(Pixel coordinate grounding data)
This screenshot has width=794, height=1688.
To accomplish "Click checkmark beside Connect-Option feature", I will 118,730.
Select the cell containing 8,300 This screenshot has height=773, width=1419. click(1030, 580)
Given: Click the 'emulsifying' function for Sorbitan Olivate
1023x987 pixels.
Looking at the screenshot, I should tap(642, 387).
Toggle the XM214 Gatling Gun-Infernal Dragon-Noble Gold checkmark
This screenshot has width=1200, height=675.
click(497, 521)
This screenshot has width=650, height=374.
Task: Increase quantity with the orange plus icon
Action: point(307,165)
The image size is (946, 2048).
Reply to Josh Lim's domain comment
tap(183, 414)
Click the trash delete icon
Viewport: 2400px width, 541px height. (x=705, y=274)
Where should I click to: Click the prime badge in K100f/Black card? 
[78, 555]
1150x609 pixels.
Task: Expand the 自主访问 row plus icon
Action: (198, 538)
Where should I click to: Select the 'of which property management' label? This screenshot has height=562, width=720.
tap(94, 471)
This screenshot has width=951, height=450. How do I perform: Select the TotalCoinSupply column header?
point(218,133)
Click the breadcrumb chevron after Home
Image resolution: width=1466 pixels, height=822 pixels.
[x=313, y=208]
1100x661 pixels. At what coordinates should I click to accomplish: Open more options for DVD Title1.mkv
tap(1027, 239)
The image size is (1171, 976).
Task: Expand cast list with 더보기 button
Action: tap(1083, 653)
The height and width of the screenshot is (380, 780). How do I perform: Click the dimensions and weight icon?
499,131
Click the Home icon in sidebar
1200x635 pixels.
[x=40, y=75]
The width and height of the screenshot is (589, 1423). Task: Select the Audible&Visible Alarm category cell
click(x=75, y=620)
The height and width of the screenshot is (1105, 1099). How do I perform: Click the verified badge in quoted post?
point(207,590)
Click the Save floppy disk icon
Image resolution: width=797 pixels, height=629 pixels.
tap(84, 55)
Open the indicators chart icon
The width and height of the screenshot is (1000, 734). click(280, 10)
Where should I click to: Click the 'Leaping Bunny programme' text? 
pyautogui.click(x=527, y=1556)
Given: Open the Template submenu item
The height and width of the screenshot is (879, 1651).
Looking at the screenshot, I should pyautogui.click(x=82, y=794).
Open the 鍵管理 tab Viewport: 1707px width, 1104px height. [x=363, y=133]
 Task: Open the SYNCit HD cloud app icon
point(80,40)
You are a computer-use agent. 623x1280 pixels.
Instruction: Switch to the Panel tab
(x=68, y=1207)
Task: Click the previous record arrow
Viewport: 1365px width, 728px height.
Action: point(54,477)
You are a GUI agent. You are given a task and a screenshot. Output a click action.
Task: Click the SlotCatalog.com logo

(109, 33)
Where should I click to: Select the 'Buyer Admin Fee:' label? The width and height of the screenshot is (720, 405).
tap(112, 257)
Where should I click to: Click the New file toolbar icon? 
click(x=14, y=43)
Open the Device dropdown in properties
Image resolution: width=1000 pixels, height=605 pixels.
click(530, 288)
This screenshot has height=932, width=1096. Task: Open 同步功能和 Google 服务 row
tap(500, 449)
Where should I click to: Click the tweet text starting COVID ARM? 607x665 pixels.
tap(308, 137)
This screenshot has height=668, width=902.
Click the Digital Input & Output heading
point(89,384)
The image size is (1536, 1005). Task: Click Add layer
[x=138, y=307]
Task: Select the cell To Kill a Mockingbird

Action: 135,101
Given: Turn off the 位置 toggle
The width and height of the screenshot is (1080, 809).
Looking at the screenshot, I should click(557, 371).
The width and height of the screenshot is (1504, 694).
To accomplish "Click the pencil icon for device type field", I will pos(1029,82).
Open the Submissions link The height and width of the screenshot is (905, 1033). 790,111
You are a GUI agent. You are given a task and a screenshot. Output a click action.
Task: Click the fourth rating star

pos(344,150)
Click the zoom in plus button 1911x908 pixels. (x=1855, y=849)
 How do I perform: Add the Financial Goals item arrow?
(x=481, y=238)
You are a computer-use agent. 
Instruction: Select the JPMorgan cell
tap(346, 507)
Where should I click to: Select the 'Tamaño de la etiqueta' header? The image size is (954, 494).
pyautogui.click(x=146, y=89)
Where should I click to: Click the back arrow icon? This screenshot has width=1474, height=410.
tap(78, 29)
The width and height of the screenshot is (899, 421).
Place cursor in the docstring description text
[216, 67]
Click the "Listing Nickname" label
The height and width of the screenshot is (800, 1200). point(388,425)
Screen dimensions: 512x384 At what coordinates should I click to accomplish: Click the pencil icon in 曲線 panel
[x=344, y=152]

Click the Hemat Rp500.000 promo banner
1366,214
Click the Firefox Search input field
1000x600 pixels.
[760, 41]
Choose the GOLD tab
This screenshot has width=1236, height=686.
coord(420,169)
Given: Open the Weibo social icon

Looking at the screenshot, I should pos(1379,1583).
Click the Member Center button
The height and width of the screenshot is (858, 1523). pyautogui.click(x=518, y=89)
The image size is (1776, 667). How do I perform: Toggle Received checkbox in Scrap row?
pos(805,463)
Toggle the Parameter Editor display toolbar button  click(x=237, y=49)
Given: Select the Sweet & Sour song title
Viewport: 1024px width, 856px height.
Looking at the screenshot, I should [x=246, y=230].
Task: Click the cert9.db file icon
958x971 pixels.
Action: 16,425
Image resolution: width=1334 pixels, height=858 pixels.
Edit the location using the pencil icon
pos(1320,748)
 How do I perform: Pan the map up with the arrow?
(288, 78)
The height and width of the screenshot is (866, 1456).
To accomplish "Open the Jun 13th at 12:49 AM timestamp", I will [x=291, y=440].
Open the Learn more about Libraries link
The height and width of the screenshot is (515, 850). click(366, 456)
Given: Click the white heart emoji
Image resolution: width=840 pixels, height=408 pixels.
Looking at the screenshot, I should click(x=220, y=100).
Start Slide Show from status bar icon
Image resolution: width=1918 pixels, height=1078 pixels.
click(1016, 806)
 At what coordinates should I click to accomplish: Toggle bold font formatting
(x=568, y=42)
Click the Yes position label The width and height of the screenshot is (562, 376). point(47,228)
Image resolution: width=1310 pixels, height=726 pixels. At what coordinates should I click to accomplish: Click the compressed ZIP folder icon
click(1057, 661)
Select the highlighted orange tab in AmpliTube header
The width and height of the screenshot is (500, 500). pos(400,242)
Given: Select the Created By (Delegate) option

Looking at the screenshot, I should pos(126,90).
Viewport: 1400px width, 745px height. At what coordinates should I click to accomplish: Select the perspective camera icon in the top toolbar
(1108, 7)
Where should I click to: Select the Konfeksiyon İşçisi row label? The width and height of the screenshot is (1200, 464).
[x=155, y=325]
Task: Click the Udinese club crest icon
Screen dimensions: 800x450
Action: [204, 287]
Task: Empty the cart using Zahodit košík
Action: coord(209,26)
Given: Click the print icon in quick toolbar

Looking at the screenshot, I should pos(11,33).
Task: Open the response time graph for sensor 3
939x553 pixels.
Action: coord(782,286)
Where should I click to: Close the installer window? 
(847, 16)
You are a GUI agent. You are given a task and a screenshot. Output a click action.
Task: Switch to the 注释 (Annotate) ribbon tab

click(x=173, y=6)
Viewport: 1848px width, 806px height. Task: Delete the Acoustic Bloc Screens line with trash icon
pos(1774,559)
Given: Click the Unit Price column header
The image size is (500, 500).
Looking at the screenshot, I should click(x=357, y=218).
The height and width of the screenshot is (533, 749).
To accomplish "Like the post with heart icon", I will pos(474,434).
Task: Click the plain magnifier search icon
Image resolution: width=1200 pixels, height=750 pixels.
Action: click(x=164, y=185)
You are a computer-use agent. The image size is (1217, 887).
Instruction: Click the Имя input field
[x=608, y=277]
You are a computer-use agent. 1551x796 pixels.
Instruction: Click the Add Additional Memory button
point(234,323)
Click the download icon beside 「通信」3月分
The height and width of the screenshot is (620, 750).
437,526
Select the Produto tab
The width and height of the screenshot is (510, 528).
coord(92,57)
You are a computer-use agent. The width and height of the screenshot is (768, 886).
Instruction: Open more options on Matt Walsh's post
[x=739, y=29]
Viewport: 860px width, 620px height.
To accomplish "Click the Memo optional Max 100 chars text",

### What is expected:
Word for word, repeat the data from its first line through the line with "Click the Home icon in sidebar", including both of those lines and no others.

### Task solution:
This screenshot has width=794, height=1688.
To accomplish "Click checkmark beside Connect-Option feature", I will 118,730.
Select the cell containing 8,300 This screenshot has height=773, width=1419. click(1030, 580)
Given: Click the 'emulsifying' function for Sorbitan Olivate
1023x987 pixels.
Looking at the screenshot, I should tap(642, 387).
Toggle the XM214 Gatling Gun-Infernal Dragon-Noble Gold checkmark
This screenshot has width=1200, height=675.
click(497, 521)
This screenshot has width=650, height=374.
Task: Increase quantity with the orange plus icon
Action: point(307,165)
The image size is (946, 2048).
Reply to Josh Lim's domain comment
tap(183, 414)
Click the trash delete icon
Viewport: 2400px width, 541px height. (x=705, y=274)
Where should I click to: Click the prime badge in K100f/Black card? 
[78, 555]
1150x609 pixels.
Task: Expand the 自主访问 row plus icon
Action: (198, 538)
Where should I click to: Select the 'of which property management' label? This screenshot has height=562, width=720.
tap(94, 471)
This screenshot has width=951, height=450. How do I perform: Select the TotalCoinSupply column header?
point(218,133)
Click the breadcrumb chevron after Home
Image resolution: width=1466 pixels, height=822 pixels.
[x=313, y=208]
1100x661 pixels. At what coordinates should I click to accomplish: Open more options for DVD Title1.mkv
tap(1027, 239)
The image size is (1171, 976).
Task: Expand cast list with 더보기 button
Action: tap(1083, 653)
The height and width of the screenshot is (380, 780). How do I perform: Click the dimensions and weight icon?
499,131
Click the Home icon in sidebar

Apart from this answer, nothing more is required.